Now, let's compare $Z(s)$ with $X(s) + Y(s)$:
Since $X(s)$ and $Y(s)$ are never negative, the largest of the two values ($Z(s)$) will *always* be less than or equal to their sum ($X(s) + Y(s)$).
Let's try some examples:
* If $X(s)=5$ and $Y(s)=3$, then $Z(s)=\max(5,3)=5$. And $5 \le 5+3=8$. (It works!)
* If $X(s)=2$ and $Y(s)=7$, then $Z(s)=\max(2,7)=7$. And $7 \le 2+7=9$. (Still works!)
* If $X(s)=0$ and $Y(s)=4$, then $Z(s)=\max(0,4)=4$. And $4 \le 0+4=4$. (Works even with zero!)
So, for every single outcome 's' in our sample space, we can confidently say that $Z(s) \le X(s) + Y(s)$.

Here's a neat trick with expected values (which are just like averages!): If one variable is always less than or equal to another variable for every possible outcome, then its average (expected value) will also be less than or equal to the average of the other variable.
Since we know $Z(s) \le X(s) + Y(s)$ for all 's', this means that $E(Z) \le E(X+Y)$.

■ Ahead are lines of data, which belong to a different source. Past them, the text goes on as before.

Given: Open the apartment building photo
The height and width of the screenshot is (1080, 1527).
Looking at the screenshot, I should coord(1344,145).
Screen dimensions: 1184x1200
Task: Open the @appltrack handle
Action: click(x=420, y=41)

Lastly, we use a fundamental property of expected values: The expected value of a sum of variables is the same as the sum of their individual expected values. It's like finding the average of two numbers added together is the same as finding their individual averages and then adding those averages up.
So, $E(X+Y) = E(X) + E(Y)$.

Putting it all together, step by step:
1. We established that $Z(s) \le X(s) + Y(s)$ for all outcomes 's'.
2. Using the property of expectation for inequalities, this means $E(Z) \le E(X+Y)$.
3. Using the linearity of expectation, we know $E(X+Y) = E(X) + E(Y)$.
Combining these two steps, we get $E(Z) \le E(X) + E(Y)$.